TBCTF{C0mm0n_Pr1m3s_Ar3_D34dly}

If the first decryption produces garbage, repeat against n2 (d2 = pow(e, -1, (p-1)*(q2-1))). One of the two will be the right side and the other will return non-printable bytes that you’d recognise immediately.

Why quantum-echo works

The “quantum” in the title is the flavour, not the attack. There’s nothing quantum here. The real bug is a shared 512-bit prime between two independently-generated keys, which is a known production failure mode at significant scale:

  • Mining your Ps and Qs (Heninger et al., USENIX Security 2012) scanned the entire IPv4 HTTPS space and found ~0.5% of TLS certificates and ~1% of SSH host keys shared an RSA factor with at least one other host. The cause was almost universally embedded devices generating keys before their entropy pool was seeded.
  • CVE-2017-15361 (ROCA) in Infineon’s RSALib: structurally weak primes meant millions of fielded keys could be factored. Different mechanism, same observable: two RSA keys you’d expect to be independent share hidden structure.

The defender side is mostly a generation-time problem. Seed your CSPRNG with sufficient entropy before any key material is produced (on Linux, prefer getrandom(2) over raw /dev/urandom at boot). Use vetted prime generation from a reviewed library, not your own. For fleets of devices or certificates, periodically run a pairwise-GCD audit; the batch-GCD algorithm finds all shared factors in a million-key corpus in seconds. If any two of your moduli ever share a prime, you want to be the first to know rather than the attacker.

A single math.gcd between two of your public keys should always return 1. If it doesn’t, both private keys are already gone.

Cross-cutting defender notes

Three patterns recur across the TraceBash crypto track and travel into production work.

Measure the size of the secret state, not the complexity of the update function. state-desync looks like a serious cipher and is brute-forceable in seconds because the initial state is 16 bits. The same antipattern appears in production whenever someone seeds a stateful generator from a short integer (a session ID, a timestamp, a UID) and treats the generator’s output as cryptographically random. The state is whatever can be brute-forced; the rest is decoration.

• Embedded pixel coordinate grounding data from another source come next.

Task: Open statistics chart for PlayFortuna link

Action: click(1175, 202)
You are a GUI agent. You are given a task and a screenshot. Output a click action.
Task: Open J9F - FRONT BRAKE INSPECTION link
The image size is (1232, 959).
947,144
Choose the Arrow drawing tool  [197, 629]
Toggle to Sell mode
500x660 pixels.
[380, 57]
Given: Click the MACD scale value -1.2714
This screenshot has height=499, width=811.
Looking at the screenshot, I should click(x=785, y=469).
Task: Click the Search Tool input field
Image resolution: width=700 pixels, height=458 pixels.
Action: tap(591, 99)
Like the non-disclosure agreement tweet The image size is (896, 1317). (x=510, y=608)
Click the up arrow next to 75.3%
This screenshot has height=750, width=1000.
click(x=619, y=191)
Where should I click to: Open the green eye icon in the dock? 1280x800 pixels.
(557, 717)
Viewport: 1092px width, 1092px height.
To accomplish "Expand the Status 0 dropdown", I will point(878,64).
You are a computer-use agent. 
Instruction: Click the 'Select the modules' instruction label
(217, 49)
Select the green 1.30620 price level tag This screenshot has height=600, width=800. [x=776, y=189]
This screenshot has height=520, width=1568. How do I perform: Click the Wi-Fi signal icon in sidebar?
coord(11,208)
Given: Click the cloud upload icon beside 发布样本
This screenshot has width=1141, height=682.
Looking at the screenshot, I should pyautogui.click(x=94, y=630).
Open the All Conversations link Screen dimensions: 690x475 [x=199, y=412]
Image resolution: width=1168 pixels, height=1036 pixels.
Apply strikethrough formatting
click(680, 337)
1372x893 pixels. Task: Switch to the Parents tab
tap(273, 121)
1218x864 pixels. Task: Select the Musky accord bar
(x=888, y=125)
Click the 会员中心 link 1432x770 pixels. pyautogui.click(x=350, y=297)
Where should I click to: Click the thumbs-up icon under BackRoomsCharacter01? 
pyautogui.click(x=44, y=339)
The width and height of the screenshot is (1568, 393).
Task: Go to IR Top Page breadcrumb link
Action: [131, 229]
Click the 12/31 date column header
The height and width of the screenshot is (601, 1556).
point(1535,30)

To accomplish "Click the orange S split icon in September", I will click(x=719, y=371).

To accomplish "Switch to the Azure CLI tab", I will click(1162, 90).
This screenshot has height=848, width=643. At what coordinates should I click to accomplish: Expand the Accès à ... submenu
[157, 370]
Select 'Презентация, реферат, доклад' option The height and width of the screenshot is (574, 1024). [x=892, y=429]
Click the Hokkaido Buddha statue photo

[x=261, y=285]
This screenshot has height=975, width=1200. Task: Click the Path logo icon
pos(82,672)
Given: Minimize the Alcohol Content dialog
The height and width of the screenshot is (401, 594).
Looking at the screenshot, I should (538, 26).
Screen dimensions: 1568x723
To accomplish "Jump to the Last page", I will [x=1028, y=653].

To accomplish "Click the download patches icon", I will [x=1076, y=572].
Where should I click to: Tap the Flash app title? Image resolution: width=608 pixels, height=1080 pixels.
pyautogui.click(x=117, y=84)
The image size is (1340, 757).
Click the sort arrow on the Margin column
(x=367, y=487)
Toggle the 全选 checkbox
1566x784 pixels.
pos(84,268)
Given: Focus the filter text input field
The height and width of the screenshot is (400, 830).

Validate every attacker-supplied public-key value before exponentiating against it. broken-trust-protocol’s bug is the absence of any check on B. The same shape recurs in TLS implementations that accept malformed peer key shares, in WebAuthn flows that don’t validate attestation certificates, in Bitcoin signature verifications that accept non-canonical encodings. Any time an attacker-supplied value is the base of an exponentiation, that value needs a range check and a subgroup check before it’s safe to use the result.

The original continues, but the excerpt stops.